海外にいくことやボランティアに参加することが難しい場合もあるかと思います。そんな時でも、例えば、本を読むこと、プレゼンテーションの練習をすること、英語を学習することなどであれば、誰でも取り組むことが出来るのではないでしょうか?ご自身の手の届くポータブルスキルの磨き方を考え、是非学生期間中に1つでも多くのスキルを身につけていって欲しいと思います。

point

学生・就活生のみなさんへおすすめのTOEICの活用方法

STEP1:まずはTOEIC L&Rで600点を取得することを目指して学習を進めましょう。英語力を身に付けるのは時間がかかるもの。早めに取り組むことをお勧めします。

STEP2:「グローバルに仕事がしたい」方や「英語でコミュニケーションをとりたい」方はTOEIC S&Wにもチャレンジ。英語で話したり書いたりする力も同時に向上させるのがおすすめです。1つの指標として、TOEIC Speaking Testで110点、TOEIC Writing Testで120点を目指してみるとよいでしょう。

変化に適応する者が生き残る、そんな時代

前項でご紹介したポータブルスキルの中でも、私が重要視しているのが「柔軟性」「適応力」です。

イギリスの自然科学者であるチャールズ・ダーウィンの有名な言葉に「最も強い者が生き残るのではない、最も賢い者が残るのでもない、唯一生き残るのは変化できる者である」というものがあります。これからはまさにその時代といえます。昔は1つの専門性を極めていれば生涯困ることも少ないという時代もありましたが、今は世の中の仕組み自体がものすごいスピードで変化を遂げており、その速い変化に適応した者が生き残るという生き残り戦です。

また、元オラクル幹部で、「ルーキー・スマート」の著者であるリズ・ワイズマンは「常に知識を更新し続けない限り、5年先に使える知識は15%しか残っていない恐れがあります」と発言をしています。

過去や成功体験に縛られる人材ではなく、未来を見ながら、新しい価値を生み出していける。変化に対して抵抗がなく、適応していくことが出来る人材が活躍する、そんな時代だということです。

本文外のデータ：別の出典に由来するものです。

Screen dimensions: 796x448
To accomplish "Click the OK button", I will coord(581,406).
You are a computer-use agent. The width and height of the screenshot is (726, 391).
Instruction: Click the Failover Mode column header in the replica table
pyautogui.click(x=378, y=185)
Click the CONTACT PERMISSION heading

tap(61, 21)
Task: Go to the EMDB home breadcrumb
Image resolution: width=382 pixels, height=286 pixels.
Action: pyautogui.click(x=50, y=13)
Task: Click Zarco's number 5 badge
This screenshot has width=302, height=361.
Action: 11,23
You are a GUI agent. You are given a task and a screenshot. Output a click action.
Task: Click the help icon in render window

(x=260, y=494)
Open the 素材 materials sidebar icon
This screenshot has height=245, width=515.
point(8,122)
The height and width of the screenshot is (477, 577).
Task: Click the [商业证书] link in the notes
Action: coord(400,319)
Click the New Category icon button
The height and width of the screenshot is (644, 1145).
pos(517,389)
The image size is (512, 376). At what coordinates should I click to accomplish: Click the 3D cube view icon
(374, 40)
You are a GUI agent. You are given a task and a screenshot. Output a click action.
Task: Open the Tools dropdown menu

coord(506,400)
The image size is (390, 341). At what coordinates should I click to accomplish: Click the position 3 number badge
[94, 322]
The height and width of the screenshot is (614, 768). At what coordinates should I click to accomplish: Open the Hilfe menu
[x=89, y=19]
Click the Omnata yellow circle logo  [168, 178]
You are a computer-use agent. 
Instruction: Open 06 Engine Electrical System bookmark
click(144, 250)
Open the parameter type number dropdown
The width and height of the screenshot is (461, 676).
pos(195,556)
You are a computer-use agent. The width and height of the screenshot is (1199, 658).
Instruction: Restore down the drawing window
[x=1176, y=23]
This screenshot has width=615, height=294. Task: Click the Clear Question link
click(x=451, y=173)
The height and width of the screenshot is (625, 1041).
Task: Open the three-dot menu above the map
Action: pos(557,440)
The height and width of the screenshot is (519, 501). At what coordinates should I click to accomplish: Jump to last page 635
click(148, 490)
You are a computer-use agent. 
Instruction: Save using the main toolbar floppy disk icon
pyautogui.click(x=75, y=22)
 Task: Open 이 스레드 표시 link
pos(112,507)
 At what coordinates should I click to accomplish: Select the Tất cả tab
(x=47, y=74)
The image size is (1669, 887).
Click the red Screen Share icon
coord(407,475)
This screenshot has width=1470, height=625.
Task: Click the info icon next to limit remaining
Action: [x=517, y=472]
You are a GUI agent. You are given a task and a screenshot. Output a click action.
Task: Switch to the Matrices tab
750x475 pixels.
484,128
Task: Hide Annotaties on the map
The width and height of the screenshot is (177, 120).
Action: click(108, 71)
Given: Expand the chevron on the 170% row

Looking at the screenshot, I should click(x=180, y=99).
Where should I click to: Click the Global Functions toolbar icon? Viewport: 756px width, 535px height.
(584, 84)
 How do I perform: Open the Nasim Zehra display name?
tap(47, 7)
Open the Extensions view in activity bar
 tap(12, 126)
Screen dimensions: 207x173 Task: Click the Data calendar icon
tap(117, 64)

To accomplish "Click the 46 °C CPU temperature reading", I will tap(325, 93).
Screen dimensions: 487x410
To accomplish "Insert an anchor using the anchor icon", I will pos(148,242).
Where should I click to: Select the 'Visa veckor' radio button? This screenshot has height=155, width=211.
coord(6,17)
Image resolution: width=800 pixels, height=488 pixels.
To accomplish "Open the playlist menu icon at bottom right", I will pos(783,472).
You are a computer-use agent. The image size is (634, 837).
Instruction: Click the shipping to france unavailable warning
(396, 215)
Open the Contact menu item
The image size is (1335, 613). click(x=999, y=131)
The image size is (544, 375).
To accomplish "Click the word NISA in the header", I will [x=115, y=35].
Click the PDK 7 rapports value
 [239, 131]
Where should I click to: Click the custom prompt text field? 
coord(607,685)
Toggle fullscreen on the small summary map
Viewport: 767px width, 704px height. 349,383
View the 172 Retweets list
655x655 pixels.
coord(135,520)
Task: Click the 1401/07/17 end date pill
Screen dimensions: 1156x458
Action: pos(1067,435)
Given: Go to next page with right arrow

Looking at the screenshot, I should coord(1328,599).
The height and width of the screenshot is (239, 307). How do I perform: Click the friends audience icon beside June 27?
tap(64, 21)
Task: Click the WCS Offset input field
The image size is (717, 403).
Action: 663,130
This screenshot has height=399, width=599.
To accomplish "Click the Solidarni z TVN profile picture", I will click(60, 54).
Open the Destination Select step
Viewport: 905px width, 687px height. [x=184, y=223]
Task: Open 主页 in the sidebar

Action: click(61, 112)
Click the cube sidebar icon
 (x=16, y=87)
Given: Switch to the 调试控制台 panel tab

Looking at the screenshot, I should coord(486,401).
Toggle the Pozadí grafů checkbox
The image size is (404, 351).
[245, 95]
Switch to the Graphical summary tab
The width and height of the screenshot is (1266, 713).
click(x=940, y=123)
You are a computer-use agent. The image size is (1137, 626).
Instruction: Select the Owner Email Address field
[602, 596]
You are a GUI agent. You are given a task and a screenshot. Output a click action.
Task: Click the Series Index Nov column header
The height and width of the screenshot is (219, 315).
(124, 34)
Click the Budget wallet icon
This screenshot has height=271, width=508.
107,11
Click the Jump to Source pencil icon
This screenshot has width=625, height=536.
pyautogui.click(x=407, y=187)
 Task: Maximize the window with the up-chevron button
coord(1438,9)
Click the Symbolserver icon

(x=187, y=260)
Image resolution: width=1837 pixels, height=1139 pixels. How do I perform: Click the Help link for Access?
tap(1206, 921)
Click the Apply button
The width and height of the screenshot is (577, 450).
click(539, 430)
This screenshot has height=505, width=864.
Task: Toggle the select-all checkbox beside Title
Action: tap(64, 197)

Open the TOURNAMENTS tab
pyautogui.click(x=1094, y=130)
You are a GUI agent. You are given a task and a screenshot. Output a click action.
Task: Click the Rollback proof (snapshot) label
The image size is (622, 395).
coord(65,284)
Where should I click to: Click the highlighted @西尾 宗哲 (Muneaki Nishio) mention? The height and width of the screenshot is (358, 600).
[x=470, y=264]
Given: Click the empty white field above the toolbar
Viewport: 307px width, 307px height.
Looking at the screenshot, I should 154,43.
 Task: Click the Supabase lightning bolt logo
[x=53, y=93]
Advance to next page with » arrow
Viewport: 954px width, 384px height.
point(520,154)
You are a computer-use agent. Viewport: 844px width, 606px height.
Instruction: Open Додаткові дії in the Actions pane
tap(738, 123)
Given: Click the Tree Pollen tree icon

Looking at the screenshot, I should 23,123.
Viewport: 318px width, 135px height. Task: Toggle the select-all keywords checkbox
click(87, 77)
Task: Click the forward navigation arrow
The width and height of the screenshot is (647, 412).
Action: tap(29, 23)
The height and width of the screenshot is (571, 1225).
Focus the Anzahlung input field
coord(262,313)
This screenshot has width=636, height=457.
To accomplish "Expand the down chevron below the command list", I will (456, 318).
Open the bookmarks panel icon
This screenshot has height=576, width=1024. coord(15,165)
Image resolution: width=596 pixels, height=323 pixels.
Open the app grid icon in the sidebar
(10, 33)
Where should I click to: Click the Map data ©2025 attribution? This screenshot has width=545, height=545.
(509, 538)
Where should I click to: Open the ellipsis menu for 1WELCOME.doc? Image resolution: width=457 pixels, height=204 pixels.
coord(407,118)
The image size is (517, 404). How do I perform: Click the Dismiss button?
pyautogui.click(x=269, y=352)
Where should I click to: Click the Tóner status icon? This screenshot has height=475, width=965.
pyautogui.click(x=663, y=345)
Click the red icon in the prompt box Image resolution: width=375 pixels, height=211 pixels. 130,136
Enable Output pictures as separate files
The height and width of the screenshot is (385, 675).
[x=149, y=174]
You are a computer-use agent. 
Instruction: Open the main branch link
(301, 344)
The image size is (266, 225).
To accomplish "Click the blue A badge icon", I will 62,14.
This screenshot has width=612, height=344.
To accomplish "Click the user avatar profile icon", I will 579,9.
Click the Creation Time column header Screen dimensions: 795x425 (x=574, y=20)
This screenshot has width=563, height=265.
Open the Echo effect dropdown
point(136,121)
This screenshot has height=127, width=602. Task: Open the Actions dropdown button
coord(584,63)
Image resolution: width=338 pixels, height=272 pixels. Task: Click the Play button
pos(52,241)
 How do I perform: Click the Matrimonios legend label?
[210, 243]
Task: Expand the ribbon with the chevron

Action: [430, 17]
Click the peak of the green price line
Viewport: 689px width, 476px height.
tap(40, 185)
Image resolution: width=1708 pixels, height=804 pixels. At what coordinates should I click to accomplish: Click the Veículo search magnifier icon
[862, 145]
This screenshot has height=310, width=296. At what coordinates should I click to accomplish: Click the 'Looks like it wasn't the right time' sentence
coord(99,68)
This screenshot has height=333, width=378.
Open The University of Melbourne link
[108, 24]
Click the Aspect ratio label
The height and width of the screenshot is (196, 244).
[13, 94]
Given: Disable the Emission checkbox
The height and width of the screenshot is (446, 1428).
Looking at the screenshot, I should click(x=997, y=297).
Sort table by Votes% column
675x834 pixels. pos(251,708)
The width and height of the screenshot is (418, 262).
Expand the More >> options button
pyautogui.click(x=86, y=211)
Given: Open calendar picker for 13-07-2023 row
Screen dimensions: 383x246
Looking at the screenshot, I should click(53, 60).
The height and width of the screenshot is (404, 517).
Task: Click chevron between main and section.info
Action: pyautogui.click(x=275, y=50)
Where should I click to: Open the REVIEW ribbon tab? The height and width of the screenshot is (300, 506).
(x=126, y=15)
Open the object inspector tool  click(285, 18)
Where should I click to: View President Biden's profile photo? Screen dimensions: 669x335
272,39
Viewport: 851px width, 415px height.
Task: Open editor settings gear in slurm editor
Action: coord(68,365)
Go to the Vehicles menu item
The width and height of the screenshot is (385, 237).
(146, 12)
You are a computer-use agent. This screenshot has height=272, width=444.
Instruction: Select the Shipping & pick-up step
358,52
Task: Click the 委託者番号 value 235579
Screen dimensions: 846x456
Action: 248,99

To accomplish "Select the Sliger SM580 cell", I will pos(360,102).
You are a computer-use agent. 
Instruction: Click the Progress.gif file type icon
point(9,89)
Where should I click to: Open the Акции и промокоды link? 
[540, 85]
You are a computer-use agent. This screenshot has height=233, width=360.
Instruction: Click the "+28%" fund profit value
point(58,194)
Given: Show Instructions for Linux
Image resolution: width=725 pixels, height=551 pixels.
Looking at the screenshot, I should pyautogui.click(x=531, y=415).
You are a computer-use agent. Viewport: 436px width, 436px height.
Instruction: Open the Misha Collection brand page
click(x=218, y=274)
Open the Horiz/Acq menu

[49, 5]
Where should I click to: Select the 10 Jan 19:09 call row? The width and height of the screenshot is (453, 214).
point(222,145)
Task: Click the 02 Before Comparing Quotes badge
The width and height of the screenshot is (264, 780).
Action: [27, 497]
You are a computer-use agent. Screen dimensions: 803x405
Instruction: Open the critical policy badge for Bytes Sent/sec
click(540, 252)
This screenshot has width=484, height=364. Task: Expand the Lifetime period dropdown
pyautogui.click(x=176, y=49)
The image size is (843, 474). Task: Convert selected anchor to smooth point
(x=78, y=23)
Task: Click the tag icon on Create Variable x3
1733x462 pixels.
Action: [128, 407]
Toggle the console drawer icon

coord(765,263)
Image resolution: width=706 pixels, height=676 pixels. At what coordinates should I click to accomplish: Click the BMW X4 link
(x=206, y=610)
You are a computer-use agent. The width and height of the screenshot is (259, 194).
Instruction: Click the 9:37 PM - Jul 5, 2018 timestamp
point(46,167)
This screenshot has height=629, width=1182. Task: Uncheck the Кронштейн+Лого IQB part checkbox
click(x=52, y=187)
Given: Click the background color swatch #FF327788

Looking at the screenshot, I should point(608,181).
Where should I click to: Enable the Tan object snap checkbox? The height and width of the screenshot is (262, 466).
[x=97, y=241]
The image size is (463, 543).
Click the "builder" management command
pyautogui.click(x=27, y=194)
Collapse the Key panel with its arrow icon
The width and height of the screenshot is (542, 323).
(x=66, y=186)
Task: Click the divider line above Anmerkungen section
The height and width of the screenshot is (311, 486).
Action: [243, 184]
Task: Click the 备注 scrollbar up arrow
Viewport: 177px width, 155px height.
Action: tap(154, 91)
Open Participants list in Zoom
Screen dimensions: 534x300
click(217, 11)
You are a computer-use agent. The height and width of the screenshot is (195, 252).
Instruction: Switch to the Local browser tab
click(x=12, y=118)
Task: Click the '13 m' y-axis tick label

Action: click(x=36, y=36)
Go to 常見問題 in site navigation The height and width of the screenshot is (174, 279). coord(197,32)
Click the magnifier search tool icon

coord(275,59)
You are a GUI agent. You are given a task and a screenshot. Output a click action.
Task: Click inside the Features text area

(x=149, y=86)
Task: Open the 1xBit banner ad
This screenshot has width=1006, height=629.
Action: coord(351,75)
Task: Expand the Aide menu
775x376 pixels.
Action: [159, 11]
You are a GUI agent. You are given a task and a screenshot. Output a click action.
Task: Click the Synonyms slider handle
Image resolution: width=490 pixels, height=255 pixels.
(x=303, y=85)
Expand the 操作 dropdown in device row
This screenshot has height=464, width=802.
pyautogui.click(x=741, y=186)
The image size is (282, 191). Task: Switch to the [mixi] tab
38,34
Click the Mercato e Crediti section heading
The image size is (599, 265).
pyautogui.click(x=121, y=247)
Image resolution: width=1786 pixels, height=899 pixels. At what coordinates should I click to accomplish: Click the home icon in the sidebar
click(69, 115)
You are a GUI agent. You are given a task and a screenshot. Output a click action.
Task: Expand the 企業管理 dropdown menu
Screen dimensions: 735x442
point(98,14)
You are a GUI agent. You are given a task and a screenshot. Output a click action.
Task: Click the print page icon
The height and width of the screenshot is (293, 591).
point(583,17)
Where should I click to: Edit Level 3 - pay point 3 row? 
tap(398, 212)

私が今までにお会いしてきた、活躍しているハイキャリアの方々は、共通してこの柔軟性・適応力を兼ね備えていました。これらの柔軟性・適応力というのは、一朝一夕で身につくものではなく、過去に変化を体感してきている場数そのものです。 特に若い頃の経験は非常に重要で、例えば海外赴任や、留学経験、グローバルビジネスの経験などの海外接点などです。 頭が柔らかい、価値観が凝り固まらない、まだ成功体験が積み切れてないような時に、こんな考え方もあるのかとか、こんな戦い方もあるのかということを体感しておくことが、実はすごく大事です。 そういった経験を積むことで、慣れ親しんだ環境を変えることに対しての躊躇が消え、変化に対応することをものすごく前向きに捉えられるようになるんだと思います。

是非、学生のみなさんは学生のうちに。またこれからの活躍を目指すのであれば20代などの若いうちに、1つでも多くの変化の場数を踏んでください。そういう選択を率先して選んで欲しいと思います。

最近の学生さんトレンド

コロナ禍の影響も大いにあると思いますが、日本だけでなく全世界が、鎖国状態になってしまったことから、全体として少し思考が内向きになっていると感じます。また、採用をされている企業様からも少し危機感を感じるという声もちらほら耳にします。

色々なことが就職活動での武器としてカウントされるようになり、英語などの点数も「海外で働きたいから」というよりは「就活を有利にするため」の道具としてカウントされている傾向が強くなっているように感じます。

こういったトレンドは一部仕方がないところもあるのですが、私個人としては、学生さん達には、もっと自分の市場価値を高めるために貪欲になってほしいな!と思います

転勤がない方がいい
海外赴任がない方がいい

そんな声を聞くこともあります。もちろん色々な判断背景や価値観がある中なので、一概に否定をする訳ではありませんが、市場価値を上げていくまたとないチャンスなのでもったいないなと思います

まだ見えていない自分の可能性を見つけること

人間は、どうしても過去にあった体験や、今何が出来るか、それらを元に、その延長上にある未来を描きます。

  • ○○ができないから、これは出来ない
  • こういう点数がないから、ここで活躍できない
  • 一度やってみてダメだったから、向いていない

その逆も然りで、成功体験に縛られてしまうというケースも多く見受けられます。
また、目の前に並べられた選択肢以外を知らないまま、知っている範囲の中から選んでしまう、そういうケースがほとんどかなと思います。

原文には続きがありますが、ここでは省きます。